OECD, 2024 yılına ait Tarım Politikaları İzleme ve Değerlendirme Raporu’nu yayımladı. Bu kapsamda, tarım sektörü dünya genelinde pek çok zorlukla karşı karşıya kalmaya devam ediyor. Tarım ürünlerinin ulusal ve uluslararası pazarları, Rusya-Ukrayna savaşı, Orta Doğu’daki artan gerilim ve iklim değişikliğine bağlı olarak meydana gelen aşırı hava olaylarının sıklığı ve şiddeti gibi birçok faktörden etkileniyor. Bazı ülkelerde uygulanan ihracat kısıtlamaları, uluslararası ticaret sisteminde ek baskılara yol açarken, pek çok ülkede artan çiftçi protestoları, tarım sektörünün ekonomik, sosyal ve politik zorluklarla yüzleştiğini gözler önüne seriyor.
Bu bağlamda, ülkelerin tarım politikalarında önemli değişiklikler meydana geliyor ve sürdürülebilirlik ile verimliliği artıracak uygulamaların önemi giderek artıyor.

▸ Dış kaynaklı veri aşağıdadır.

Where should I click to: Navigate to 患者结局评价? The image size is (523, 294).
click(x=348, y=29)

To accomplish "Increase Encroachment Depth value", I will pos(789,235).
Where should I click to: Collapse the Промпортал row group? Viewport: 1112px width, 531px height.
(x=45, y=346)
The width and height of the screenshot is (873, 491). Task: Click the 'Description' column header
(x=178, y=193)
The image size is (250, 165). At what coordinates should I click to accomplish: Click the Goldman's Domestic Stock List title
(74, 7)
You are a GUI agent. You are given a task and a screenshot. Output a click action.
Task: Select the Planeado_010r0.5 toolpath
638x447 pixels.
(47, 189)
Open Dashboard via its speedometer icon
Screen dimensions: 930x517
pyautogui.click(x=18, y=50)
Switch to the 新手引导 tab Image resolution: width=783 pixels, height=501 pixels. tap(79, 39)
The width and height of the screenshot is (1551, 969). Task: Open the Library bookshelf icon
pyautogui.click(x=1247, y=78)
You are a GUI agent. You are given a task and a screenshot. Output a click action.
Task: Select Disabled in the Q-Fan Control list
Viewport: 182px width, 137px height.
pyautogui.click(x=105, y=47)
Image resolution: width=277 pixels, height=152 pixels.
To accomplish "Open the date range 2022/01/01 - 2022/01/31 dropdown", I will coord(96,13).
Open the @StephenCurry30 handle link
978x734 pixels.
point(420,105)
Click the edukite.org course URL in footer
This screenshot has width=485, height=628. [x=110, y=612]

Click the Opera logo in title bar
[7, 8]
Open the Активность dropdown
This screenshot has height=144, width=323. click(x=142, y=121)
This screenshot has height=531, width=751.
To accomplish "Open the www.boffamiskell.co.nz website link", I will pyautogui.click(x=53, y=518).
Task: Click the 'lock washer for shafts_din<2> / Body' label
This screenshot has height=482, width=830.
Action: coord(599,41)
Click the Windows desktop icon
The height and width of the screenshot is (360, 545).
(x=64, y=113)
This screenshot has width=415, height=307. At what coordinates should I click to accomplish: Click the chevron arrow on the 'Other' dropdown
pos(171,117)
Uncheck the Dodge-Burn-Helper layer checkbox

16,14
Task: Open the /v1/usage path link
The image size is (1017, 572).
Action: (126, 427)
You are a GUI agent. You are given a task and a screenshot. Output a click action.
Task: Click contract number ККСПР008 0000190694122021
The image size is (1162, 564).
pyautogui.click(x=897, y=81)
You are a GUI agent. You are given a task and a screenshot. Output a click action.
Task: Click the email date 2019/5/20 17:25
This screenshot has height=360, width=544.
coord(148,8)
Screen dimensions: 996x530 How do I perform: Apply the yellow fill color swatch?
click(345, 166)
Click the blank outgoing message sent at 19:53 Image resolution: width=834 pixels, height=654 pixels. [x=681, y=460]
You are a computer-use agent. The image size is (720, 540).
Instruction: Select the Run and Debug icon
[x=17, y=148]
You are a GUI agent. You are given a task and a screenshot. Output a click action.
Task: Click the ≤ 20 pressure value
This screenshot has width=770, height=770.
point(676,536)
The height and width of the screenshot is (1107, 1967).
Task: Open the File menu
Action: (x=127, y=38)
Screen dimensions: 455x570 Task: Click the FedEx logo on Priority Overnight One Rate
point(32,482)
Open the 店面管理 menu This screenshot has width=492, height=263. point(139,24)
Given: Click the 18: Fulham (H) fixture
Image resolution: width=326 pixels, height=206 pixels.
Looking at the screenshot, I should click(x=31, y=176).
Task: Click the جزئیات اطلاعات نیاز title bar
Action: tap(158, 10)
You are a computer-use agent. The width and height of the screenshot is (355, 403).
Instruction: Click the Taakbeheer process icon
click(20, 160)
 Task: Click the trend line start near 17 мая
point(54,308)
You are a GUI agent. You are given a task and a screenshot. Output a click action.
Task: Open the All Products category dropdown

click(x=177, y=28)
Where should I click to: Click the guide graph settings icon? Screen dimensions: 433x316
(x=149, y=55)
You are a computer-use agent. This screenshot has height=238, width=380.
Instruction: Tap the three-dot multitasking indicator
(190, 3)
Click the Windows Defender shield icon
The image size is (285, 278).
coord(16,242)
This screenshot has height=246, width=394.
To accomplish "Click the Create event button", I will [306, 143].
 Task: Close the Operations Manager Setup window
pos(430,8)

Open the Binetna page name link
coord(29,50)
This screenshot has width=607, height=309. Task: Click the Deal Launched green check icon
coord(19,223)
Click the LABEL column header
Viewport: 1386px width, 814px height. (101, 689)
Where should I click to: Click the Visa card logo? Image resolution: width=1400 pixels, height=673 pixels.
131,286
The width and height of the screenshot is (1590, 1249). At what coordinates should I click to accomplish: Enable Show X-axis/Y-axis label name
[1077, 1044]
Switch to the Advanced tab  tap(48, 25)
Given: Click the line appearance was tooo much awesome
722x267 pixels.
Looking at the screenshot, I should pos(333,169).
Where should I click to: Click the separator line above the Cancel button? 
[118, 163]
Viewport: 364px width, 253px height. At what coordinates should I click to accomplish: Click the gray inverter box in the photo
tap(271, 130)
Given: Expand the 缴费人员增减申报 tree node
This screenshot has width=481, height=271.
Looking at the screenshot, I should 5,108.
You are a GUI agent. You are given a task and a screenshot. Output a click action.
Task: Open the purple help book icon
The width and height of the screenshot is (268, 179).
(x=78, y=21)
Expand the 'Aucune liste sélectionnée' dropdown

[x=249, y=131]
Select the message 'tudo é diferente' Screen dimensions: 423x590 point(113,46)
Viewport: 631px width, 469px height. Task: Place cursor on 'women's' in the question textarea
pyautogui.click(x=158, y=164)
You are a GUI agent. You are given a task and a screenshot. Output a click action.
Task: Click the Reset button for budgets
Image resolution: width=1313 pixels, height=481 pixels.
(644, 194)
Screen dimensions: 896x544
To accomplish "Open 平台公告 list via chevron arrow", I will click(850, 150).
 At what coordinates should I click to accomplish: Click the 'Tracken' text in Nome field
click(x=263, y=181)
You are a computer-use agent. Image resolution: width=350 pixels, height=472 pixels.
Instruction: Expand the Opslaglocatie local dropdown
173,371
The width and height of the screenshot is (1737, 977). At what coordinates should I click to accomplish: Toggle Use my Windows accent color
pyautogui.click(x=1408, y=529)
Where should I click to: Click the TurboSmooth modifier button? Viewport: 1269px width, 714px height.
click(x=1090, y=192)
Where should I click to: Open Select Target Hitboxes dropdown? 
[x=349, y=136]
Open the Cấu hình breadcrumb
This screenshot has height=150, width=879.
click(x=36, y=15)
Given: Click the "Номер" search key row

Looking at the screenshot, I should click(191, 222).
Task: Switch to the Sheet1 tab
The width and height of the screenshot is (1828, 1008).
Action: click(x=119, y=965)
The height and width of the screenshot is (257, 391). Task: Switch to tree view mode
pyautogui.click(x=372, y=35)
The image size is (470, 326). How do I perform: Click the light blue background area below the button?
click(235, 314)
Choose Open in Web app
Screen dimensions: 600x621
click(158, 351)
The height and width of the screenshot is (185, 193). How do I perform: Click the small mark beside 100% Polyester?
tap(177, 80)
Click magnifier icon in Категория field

Tarımsal destekler gelişmekte olan büyük ekonomilerde öne çıkıyor
Raporda yer alan verilere göre, incelenen 54 ülkede tarım sektörüne sağlanan toplam destek, 2021-2023 döneminde yıllık ortalama 842 milyar dolar olarak belirlendi. Tarıma yönelik destek yüksek seviyelerde kalmaya devam etmekle birlikte, 2021’deki zirve noktasına kıyasla bir düşüş yaşandı. Bu dönemde ülkelerin yıllık desteğinin 629 milyar doları bireysel üreticilere sağlandı. Destek miktarının büyük bir kısmı, özellikle gelişmekte olan büyük ekonomilerde gözlemlendi. Örneğin, Çin tarıma sağlanan toplam yıllık desteğin yüzde 37’sini, ABD yüzde 15’ini, Hindistan yüzde 14’ünü ve Avrupa Birliği yüzde 13’ünü oluşturdu. Bu dağılım, 2000’li yılların başına göre önemli bir değişimi ortaya koyuyor. O dönemde AB, ABD ve Japonya toplam desteklerin sırasıyla yüzde 26, yüzde 20 ve yüzde 16’sını alırken, Çin ve Hindistan’ın payı yüzde 15’in altında kalıyordu.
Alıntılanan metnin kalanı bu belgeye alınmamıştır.